«Cantando come donna innamorata»: la figura di Matelda nella Commedia

Molti dei messaggi più grandi nella Commedia di Dante sono affidati alle donne. Tutti ci ricorderemo, ad esempio, di Beatrice: donna amata in vita da Dante, nel poema la ritroviamo nelle vesti di guida del poeta nel suo viaggio verso il Paradiso. Ma le donne sono protagoniste anche dei singoli incontri che Dante fa mano a mano lungo il suo percorso. Con il poeta Gilberto Isella riscopriamo la figura di Matelda.

«La vetta del Purgatorio è raggiunta, ci troviamo nel paradiso terrestre, la «divina foresta» (Purg. XXVIII e XXIX). Ancor prima di incontrare Beatrice e purificarsi nei fiumi Lete ed Eunoé, Dante scorge «una donna soletta che si gia/ e cantando e scegliendo fior da fiore/ ond’era pinta tutta la sua via». Si tratta di Matelda, una delle creature femminili più avvincenti e stilisticamente compiute della Commedia.

Scriveva Arturo Graf: «Il Canto XXVIII potrebbe dirsi il Canto della beata e vergine natura. È in altre parti del poema più sfondo di storia umana e reale […], in nessuna è tanta natura e tanto gaudio di natura come in questa».

Quale sarà il ruolo di Matelda in uno scenario del genere, che corrisponde all’Eden biblico ma reca anche i segni della mitica età dell’oro? Quelli ch’anticamente poetaro l’età de l’oro e suo stato felice, forse in Parnaso esto loco sognaro. Qui fu innocente l’umana radice; qui primavera sempre e ogni frutto; nettare è questo di che ciascun dice. (vv. 139-144) Dio ha voluto che Matelda governasse e rappresentasse simbolicamente il paradiso terrestre come giardino dell’innocenza perduta e ritrovata, circonfuso di un’aura primaverile, trasparente e melodiosa.

Dante la paragona alla dea pagana Proserpina, figlia di Cerere, rapita da Plutone proprio mentre coglieva fiori. Su una riva del Lete, il poeta invita la donna ad avvicinarsi. E lei, ben disposta, avanza dall’altra sponda con un mazzo di fiori, cantando e accennando passi di danza, quasi scivolando sul manto colorito «della sua via».

Perché non pensare alla Primavera di Botticelli? Ma ciò che caratterizza in particolare il personaggio è il sorriso («ella ridea da l’altra riva dritta») un sorriso schietto e incondizionato, che stagliandosi nell’atmosfera luminosa sembra esprimere tutta la gioia dell’uomo di fronte alla bellezza e alla sacralità della natura.
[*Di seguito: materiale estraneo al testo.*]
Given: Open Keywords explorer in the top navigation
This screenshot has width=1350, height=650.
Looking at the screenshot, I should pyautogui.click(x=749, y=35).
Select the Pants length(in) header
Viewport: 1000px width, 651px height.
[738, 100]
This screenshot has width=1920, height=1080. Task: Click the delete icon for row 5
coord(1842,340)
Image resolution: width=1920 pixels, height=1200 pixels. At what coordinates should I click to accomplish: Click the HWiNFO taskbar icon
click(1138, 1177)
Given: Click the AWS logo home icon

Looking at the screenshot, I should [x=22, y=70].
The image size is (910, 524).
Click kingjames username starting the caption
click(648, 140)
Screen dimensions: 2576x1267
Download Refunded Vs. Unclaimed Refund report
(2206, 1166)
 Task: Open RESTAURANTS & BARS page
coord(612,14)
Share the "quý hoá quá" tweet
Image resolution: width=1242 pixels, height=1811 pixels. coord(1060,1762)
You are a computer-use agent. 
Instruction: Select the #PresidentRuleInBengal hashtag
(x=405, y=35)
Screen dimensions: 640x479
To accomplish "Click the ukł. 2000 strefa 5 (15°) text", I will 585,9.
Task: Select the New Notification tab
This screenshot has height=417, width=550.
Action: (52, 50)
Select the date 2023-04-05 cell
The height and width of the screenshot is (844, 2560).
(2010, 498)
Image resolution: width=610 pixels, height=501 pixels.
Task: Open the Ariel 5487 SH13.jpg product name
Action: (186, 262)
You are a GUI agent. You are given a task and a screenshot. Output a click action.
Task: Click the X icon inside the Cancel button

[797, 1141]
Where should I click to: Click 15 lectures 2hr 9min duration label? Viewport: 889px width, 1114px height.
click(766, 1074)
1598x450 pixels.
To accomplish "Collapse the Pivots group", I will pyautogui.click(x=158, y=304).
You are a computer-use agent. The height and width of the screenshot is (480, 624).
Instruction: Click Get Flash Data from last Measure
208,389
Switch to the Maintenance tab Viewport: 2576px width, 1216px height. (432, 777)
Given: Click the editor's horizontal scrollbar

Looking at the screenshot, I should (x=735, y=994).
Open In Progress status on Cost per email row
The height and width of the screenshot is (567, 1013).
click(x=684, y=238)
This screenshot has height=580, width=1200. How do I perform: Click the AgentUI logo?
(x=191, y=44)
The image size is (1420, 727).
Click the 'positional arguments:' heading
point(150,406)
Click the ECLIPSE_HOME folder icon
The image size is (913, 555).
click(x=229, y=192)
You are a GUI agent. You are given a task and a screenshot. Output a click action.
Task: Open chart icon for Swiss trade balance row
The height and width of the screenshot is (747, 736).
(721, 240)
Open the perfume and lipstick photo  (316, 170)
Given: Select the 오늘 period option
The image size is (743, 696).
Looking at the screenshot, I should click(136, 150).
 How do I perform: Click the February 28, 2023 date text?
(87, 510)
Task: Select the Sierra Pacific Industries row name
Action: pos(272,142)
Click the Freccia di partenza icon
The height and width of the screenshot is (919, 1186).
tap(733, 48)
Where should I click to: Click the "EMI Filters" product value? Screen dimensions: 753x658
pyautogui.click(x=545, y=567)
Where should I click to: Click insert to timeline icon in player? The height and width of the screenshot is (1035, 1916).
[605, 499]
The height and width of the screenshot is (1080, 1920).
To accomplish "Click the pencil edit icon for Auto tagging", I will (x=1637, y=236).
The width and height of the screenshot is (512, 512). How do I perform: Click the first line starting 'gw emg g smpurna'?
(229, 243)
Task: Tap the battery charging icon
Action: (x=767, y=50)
Questo sorriso troverà un compimento sinestetico nei salmi e nell’innodia cristiana: «Cantando come donna innamorata,/ continüò col fin di sue parole :/ ›Beati quorum tecta sunt peccata’». Poi un canto di giubilo, il Delectasti («Mi hai rallegrato»). Singleton, nel citarlo, affermerà che il godimento ricevuto dal mondo creato, ossia l’emblematico Eden, ispira l’uomo nelle sue lodi al Creatore: «Lo sommo Ben, che solo esso a sé piace/ fé l’uom buono e a bene, e questo loco/ diede per arr (come caparra) a lui d’etterna pace/ (di beatitudine eterna)» (vv. 91-93).

Matelda anticipa Beatrice (anche questa apparirà, fisicamente «dentro una nuvola di fiori»), così come Giovanni Battista anticipava Gesù Cristo. C’è di mezzo un rito battesimale e purificatorio, che qui riaffiora nell’atto dantesco di bere l’acqua dei fiumi. Se Beatrice è soprattutto simbolo di Grazia e Teologia, Matelda porta una simbologia più sfumata. Incarna lo splendore dell’esistente ma è anche la figura dell’annuncio e del passaggio. Traghetterà Dante alla «gentilissima», infatti».